Nickeil Alexander-Walker is shooting the ball like few players in the NBA right now, and the Atlanta Hawks are winning because of it. The latest episode of the Hawks Roundtable podcasts with Grant Afseth and TJ French discusses it all. 

Since the All-Star break, Alexander-Walker has averaged 21.7 points per game on 51.2% shooting from the floor, 45.2% from three on seven-and-a-half attempts per game, and 95.1% from the free throw line. His box plus-minus of plus-12.4 leads the team during a stretch in which Atlanta has gone 16-3, outscoring opponents by 11.2 points per game.

The Hawks have topped 120 points in 12 of their last 16 games, averaging 121.1 points per game over that span on 47.4% shooting from the floor while generating more than 40 three-point attempts per night.

Jalen Johnson has matched Alexander-Walker's production, averaging 23 points, eight rebounds, and eight assists per game in March. The two have formed one of the more quietly dangerous one-two punches in the Eastern Conference, and the timing could not be better with the postseason approaching.

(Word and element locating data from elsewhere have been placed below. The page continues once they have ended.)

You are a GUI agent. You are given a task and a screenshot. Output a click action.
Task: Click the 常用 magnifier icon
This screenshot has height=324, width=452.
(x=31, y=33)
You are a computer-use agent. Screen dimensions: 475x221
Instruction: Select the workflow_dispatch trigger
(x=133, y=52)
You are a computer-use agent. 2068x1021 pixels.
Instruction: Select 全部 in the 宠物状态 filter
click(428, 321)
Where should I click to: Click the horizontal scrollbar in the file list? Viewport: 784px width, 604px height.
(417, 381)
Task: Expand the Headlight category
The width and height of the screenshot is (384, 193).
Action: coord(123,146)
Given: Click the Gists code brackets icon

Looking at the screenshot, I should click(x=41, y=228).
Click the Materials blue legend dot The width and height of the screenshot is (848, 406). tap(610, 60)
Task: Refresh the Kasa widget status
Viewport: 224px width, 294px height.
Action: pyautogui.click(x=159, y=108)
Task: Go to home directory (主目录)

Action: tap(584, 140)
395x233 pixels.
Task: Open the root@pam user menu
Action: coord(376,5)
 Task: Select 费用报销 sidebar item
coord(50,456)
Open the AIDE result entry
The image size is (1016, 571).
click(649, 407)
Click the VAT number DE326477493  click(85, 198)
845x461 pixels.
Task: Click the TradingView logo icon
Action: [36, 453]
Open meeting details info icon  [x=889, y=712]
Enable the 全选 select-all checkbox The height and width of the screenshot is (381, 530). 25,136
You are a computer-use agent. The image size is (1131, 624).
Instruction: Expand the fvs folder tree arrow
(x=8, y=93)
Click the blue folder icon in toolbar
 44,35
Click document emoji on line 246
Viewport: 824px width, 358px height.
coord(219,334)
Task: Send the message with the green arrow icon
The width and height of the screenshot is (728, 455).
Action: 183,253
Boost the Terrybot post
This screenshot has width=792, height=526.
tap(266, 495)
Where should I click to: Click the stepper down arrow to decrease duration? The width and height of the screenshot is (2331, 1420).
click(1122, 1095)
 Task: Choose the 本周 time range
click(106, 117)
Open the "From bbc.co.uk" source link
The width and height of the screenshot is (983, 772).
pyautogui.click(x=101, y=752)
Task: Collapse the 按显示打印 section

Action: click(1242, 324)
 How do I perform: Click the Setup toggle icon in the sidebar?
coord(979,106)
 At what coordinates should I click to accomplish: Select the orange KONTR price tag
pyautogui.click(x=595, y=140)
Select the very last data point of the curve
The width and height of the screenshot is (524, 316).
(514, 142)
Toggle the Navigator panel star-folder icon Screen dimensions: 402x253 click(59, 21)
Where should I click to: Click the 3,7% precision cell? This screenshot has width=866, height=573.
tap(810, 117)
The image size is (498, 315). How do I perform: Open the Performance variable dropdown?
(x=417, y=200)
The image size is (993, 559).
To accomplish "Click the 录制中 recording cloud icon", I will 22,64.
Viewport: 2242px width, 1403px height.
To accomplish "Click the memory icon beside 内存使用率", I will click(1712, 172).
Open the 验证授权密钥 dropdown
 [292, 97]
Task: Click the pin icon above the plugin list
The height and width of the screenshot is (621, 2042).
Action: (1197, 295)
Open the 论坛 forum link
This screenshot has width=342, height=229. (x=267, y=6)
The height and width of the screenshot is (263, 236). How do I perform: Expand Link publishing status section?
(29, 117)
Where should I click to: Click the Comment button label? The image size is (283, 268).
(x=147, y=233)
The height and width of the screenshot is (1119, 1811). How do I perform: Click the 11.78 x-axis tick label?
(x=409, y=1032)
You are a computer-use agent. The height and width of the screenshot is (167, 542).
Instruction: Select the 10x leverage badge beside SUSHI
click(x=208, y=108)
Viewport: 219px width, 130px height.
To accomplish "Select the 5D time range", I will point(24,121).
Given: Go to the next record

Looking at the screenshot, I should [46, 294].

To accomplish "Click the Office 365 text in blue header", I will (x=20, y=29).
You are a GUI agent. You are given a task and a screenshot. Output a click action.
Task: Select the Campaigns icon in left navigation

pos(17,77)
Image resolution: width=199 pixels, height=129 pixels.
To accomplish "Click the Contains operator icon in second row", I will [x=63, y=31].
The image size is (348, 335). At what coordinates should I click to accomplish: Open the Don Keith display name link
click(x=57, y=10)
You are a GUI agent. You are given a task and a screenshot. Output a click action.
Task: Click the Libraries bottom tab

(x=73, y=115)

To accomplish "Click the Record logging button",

Twelve consecutive home wins at State Farm Arena have anchored the run. Atlanta has turned the building into one of the more difficult places to play in the East over the past month and a half, and the Hawks have done it with a level of cohesion that has carried over even when Johnson has been unavailable.

A loss to the Boston Celtics two games ago offered the clearest test of where this team stands against elite competition. Atlanta fell into an early 25-6 hole that it could not fully climb out of. Payton Pritchard was a problem without Jaylen Brown in the lineup, and Jonathan Kuminga and Zachary Risacher both had limited impact off the bench.

The Hawks host Boston again Monday, and the rematch at State Farm Arena gives Atlanta a chance to make a statement. Johnson and Alexander-Walker both delivered in the first meeting, and the supporting cast's inability to contribute in a meaningful way was the clearest difference in the outcome.

Seven games remain in the regular season. The schedule includes home dates against the New York Knicks on April 6th and back-to-back games against the Cleveland Cavaliers to close things out, along with a road game against Orlando on Wednesday and a finale at Miami. It is a stretch that will tell Atlanta and the rest of the conference a great deal about what kind of postseason threat the Hawks actually are.

If the standings held today, Atlanta would face New York in the first round.

The locked-in rotation of Johnson, Alexander-Walker, CJ McCollum, Dyson Daniels, and Onyeka Okongwu gives Atlanta a foundation most play-in contenders would envy. What the Hawks get from the next three or four names on the depth chart will go a long way toward determining how deep this run actually goes.